Беркли замялся и слегка покраснел: он забыл придумать себе фамилию. А потому назвал первую попавшуюся:
— Ховард Трейси.
Когда он ушел, банковские служащие воскликнули в изумлении:
— Ковбой — и вдруг покраснел!
Итак, первый шаг был сделан. Но деньги по-прежнему были к его услугам и в полном его распоряжении, — надо сделать еще один шаг и навсегда лишить себя возможности ими воспользоваться. Беркли направился в другой банк и написал распоряжение о переводе пятисот долларов из первого банка во второй. Деньги были переведены и вторично положены на имя Ховарда Трейси. Его попросили оставить несколько образцов подписи, что он и сделал. Затем он вышел, преисполненный гордости, мужественно взирая на будущее.
«Теперь мне не на что рассчитывать, — сказал он себе, — я уже не смогу взять эти деньги без документа, удостоверяющего личность, а такого у меня нет. Итак, я без средств. Либо надо работать, либо придется голодать. Я готов к этому и ничего не боюсь!»
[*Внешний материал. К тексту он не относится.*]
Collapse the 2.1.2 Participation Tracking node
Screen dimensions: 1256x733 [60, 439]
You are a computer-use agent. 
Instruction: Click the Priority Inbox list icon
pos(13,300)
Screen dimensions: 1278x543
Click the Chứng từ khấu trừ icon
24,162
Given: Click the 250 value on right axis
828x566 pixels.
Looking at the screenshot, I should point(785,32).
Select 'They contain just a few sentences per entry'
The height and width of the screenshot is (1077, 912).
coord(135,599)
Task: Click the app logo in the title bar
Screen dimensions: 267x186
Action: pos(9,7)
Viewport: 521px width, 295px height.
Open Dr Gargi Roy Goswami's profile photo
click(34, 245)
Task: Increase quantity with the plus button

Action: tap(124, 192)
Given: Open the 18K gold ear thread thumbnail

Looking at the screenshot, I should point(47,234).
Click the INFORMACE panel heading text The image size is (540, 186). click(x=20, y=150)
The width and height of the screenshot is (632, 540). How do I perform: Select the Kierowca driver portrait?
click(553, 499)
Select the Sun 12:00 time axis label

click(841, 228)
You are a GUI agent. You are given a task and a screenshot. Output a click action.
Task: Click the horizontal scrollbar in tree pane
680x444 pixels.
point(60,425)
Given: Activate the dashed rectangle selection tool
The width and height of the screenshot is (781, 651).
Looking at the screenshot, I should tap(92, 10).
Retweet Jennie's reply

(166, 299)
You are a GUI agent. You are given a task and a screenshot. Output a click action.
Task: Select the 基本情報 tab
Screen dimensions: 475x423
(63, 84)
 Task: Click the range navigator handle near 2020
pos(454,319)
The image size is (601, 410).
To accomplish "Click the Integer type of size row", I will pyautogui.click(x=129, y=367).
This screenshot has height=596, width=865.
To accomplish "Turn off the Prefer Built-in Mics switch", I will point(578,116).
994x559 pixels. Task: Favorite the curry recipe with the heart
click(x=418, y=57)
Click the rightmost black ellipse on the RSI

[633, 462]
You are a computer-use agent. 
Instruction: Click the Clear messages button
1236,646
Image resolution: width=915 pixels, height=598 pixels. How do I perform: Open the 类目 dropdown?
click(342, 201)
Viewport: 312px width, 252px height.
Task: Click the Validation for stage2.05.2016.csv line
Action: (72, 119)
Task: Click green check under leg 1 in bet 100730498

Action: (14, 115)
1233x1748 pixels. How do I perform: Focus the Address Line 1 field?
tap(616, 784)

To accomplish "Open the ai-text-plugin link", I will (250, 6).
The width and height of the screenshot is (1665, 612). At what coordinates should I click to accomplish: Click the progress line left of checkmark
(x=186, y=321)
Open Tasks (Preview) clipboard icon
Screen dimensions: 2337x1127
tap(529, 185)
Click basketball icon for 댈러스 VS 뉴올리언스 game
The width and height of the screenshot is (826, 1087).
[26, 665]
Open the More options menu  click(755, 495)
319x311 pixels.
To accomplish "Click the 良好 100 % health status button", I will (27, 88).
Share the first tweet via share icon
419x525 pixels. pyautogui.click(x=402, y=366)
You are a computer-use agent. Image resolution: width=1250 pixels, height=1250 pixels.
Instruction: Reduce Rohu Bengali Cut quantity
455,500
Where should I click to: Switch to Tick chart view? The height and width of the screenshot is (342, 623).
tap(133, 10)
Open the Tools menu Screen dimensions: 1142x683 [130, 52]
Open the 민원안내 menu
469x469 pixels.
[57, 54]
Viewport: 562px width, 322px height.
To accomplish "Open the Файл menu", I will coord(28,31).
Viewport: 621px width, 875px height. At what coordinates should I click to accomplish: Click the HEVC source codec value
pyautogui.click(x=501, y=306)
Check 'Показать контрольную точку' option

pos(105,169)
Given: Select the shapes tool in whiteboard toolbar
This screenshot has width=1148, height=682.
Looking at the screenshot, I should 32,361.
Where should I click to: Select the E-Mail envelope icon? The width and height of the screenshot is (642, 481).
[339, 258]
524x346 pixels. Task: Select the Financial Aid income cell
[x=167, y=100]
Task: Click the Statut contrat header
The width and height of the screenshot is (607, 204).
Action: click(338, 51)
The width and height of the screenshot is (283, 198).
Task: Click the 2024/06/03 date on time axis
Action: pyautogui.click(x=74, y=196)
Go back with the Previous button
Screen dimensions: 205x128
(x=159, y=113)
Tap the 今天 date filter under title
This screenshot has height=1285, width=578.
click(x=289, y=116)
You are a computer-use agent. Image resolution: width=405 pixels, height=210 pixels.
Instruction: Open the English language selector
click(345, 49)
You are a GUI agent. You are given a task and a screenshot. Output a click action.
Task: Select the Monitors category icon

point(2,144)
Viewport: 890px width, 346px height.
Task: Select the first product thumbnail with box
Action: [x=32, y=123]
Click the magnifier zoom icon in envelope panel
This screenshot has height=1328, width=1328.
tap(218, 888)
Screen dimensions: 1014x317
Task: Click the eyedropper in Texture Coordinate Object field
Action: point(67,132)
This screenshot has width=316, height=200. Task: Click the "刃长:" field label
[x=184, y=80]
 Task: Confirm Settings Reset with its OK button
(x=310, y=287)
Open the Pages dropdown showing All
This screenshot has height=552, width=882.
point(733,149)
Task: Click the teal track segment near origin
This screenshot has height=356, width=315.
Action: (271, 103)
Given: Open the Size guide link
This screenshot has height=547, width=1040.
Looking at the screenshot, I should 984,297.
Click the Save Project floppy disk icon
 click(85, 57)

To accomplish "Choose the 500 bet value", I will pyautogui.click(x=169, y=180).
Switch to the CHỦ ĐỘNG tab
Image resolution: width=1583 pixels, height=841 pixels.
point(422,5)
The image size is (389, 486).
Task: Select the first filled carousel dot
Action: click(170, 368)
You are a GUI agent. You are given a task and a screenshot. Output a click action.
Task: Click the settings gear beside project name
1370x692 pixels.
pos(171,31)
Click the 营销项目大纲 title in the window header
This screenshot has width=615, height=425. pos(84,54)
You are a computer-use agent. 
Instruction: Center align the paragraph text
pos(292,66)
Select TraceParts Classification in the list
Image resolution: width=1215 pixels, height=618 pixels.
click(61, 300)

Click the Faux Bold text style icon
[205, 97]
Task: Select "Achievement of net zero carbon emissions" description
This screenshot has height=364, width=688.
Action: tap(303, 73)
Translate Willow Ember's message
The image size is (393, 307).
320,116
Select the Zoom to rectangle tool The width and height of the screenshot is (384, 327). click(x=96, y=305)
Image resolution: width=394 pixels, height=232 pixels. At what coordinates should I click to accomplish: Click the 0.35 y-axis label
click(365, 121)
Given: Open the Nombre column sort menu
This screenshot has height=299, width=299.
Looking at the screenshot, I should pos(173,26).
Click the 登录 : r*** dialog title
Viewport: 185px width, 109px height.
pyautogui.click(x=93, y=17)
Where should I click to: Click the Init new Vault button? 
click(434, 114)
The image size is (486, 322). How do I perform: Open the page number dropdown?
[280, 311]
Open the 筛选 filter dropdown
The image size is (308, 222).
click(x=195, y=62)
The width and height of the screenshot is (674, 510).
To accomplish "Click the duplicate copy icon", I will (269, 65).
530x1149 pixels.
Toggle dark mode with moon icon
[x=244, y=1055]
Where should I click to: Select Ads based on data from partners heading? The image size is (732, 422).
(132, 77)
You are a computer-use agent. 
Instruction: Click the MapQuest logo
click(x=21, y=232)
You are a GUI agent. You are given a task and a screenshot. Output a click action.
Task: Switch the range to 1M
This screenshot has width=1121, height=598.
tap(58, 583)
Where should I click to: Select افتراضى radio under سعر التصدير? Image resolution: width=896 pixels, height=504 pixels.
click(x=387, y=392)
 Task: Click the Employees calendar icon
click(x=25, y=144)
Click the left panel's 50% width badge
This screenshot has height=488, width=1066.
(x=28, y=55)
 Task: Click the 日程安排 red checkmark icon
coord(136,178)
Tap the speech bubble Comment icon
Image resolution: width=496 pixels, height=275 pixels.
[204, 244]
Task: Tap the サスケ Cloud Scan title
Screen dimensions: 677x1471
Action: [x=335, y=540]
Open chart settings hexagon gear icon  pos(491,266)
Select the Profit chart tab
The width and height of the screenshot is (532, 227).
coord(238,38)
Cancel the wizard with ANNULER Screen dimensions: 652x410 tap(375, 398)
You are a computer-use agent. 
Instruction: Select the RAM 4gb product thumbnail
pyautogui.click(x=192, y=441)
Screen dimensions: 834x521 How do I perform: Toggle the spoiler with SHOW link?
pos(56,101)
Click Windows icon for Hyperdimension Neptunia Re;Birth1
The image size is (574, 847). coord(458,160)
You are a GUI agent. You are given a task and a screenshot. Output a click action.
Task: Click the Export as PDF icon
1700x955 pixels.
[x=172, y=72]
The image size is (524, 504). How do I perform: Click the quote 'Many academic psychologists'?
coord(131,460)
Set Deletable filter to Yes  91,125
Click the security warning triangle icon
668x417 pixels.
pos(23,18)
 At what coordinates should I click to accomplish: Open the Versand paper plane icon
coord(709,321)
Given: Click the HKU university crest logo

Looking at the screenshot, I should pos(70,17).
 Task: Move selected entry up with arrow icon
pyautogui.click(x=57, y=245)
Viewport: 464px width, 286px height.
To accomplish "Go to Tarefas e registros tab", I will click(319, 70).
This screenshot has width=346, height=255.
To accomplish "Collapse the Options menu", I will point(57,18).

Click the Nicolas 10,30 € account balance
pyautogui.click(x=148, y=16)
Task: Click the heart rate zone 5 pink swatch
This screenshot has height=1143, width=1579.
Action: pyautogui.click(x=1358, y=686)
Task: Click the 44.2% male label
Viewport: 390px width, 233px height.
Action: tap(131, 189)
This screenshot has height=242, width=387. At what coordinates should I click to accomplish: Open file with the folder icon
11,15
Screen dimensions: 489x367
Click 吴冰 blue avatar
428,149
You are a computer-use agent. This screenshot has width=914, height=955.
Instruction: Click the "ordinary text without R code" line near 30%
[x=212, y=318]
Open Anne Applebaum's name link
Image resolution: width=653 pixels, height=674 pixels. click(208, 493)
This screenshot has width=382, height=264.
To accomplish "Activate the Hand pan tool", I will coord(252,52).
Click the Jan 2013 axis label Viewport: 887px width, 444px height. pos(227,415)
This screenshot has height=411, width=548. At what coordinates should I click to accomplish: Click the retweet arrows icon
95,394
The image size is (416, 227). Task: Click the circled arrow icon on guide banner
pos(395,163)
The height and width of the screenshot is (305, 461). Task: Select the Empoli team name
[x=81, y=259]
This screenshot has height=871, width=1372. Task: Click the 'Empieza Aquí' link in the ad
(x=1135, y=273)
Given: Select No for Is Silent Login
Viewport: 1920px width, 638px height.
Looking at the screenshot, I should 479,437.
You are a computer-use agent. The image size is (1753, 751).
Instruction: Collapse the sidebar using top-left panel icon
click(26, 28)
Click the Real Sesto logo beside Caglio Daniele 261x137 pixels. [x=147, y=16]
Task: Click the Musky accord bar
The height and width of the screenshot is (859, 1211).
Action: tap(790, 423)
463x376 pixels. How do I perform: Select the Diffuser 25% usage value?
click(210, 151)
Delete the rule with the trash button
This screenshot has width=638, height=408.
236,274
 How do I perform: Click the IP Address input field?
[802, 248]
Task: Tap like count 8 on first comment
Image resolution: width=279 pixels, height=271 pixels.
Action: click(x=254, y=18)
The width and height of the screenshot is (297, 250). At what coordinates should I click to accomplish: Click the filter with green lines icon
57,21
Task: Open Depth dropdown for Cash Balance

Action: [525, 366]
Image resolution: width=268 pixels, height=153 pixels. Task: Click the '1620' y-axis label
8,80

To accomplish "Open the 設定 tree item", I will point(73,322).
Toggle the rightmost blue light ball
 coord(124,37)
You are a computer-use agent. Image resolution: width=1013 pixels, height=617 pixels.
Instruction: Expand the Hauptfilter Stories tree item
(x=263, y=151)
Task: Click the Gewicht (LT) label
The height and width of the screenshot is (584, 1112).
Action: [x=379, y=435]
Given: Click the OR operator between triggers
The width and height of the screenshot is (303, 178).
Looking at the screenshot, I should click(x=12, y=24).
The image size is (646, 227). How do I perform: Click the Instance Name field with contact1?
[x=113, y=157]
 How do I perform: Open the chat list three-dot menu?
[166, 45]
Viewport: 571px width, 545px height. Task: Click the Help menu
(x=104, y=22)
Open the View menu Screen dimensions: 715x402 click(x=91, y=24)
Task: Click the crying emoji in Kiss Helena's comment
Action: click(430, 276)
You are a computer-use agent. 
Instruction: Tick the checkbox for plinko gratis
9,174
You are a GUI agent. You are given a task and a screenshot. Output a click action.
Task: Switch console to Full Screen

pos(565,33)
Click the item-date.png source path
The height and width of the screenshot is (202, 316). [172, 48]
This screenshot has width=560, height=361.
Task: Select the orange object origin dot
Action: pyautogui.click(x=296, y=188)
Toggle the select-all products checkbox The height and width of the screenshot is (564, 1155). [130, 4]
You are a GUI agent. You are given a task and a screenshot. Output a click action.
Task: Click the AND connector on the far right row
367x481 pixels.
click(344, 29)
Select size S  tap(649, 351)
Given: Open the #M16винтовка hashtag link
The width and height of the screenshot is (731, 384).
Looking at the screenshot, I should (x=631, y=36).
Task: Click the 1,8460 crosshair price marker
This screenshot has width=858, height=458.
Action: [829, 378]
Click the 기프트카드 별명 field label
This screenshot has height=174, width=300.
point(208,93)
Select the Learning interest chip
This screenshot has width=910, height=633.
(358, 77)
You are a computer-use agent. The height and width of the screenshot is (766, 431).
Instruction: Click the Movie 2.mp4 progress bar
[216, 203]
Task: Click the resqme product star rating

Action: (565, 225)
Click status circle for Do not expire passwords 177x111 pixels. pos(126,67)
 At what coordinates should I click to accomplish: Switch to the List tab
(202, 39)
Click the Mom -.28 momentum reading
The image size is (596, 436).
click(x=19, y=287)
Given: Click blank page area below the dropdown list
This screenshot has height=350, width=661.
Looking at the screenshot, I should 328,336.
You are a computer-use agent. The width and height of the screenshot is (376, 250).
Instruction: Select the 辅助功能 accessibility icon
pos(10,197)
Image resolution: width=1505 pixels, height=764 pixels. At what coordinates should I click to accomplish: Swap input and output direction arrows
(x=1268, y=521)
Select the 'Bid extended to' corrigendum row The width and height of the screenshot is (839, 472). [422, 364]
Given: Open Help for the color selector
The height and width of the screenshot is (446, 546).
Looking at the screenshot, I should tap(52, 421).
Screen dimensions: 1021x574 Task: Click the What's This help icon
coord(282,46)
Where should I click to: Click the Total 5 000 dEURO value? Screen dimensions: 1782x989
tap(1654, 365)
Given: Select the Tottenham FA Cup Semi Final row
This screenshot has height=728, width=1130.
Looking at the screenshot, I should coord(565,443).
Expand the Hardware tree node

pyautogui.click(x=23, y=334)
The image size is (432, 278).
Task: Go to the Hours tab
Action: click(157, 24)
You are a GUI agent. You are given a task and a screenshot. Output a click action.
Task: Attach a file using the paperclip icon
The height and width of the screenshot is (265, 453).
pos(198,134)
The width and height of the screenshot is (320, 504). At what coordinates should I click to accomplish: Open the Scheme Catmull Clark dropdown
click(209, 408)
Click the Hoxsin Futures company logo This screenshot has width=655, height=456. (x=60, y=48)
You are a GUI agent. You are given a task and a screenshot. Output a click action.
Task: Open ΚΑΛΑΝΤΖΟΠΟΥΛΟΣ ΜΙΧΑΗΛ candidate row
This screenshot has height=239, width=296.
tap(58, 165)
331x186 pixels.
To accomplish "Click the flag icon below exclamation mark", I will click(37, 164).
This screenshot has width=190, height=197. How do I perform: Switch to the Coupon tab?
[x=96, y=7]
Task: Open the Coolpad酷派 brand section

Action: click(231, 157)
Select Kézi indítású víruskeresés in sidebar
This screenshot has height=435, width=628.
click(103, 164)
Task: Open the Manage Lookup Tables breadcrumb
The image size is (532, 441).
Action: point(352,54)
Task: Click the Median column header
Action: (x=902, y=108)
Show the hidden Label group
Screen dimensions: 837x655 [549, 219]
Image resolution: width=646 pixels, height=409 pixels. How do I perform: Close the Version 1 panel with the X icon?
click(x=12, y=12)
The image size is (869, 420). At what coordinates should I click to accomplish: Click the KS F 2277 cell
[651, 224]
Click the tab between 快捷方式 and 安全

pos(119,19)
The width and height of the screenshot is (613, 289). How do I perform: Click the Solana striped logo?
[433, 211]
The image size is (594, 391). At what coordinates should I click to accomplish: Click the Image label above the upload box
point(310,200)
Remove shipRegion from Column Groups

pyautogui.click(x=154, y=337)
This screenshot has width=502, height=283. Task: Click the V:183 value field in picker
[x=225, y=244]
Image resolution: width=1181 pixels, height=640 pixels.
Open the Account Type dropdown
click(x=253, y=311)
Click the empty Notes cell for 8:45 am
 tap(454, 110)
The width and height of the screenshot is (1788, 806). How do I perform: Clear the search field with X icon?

И он послал отцу каблограмму следующего содержания:
«Выбрался невредимым горящей гостиницы. Переменил имя. Прощайте».
Вечером, слоняясь по одному из окраинных районов города, новоиспеченный Ховард Трейси набрел на маленькую кирпичную церквушку, на которой висело объявление со следующим печатным текстом:
ДИСПУТ В РАБОЧЕМ КЛУБЕ.
ПРИГЛАШАЮТСЯ ВСЕ ЖЕЛАЮЩИЕ.
Увидев, что туда идет довольно много народу, преимущественно рабочие, Трейси вошел вместе со всеми и сел на свободное место. Церквушка была скромная, без всяких украшений: простые скамьи без подушек, и перед ними даже не кафедра, а просто возвышение. На этом возвышении сидел председатель, а рядом с ним мужчина с рукописью, весь облик которого говорил о том, что ему предстоит играть здесь главную роль. Церковь вскоре заполнила прилично одетая, скромная паства — все люди степенные, чинные. Наконец председатель сказал:
— Сегодняшний оратор — старый член нашего клуба, которого все вы знаете. Это мистер Паркер, помощник редактора «Демократического ежедневника». Тема его сообщения — американская печать; а тезисами ему служат две цитаты из новой книги мистера Мэтью Арнольда[22]. Докладчик просит меня прочесть вам их. Вот первая:
«Гете говорит где-то, что «трепет благоговения» — иными словами, «почтительность» — лучшее свойство человеческой натуры».
В другом месте мистер Арнольд пишет:
«Если бы кому-то вздумалось уничтожить и вытравить в целом народе чувство почтительного уважения, трудно, пожалуй, придумать для этого более верное орудие, чем американские газеты».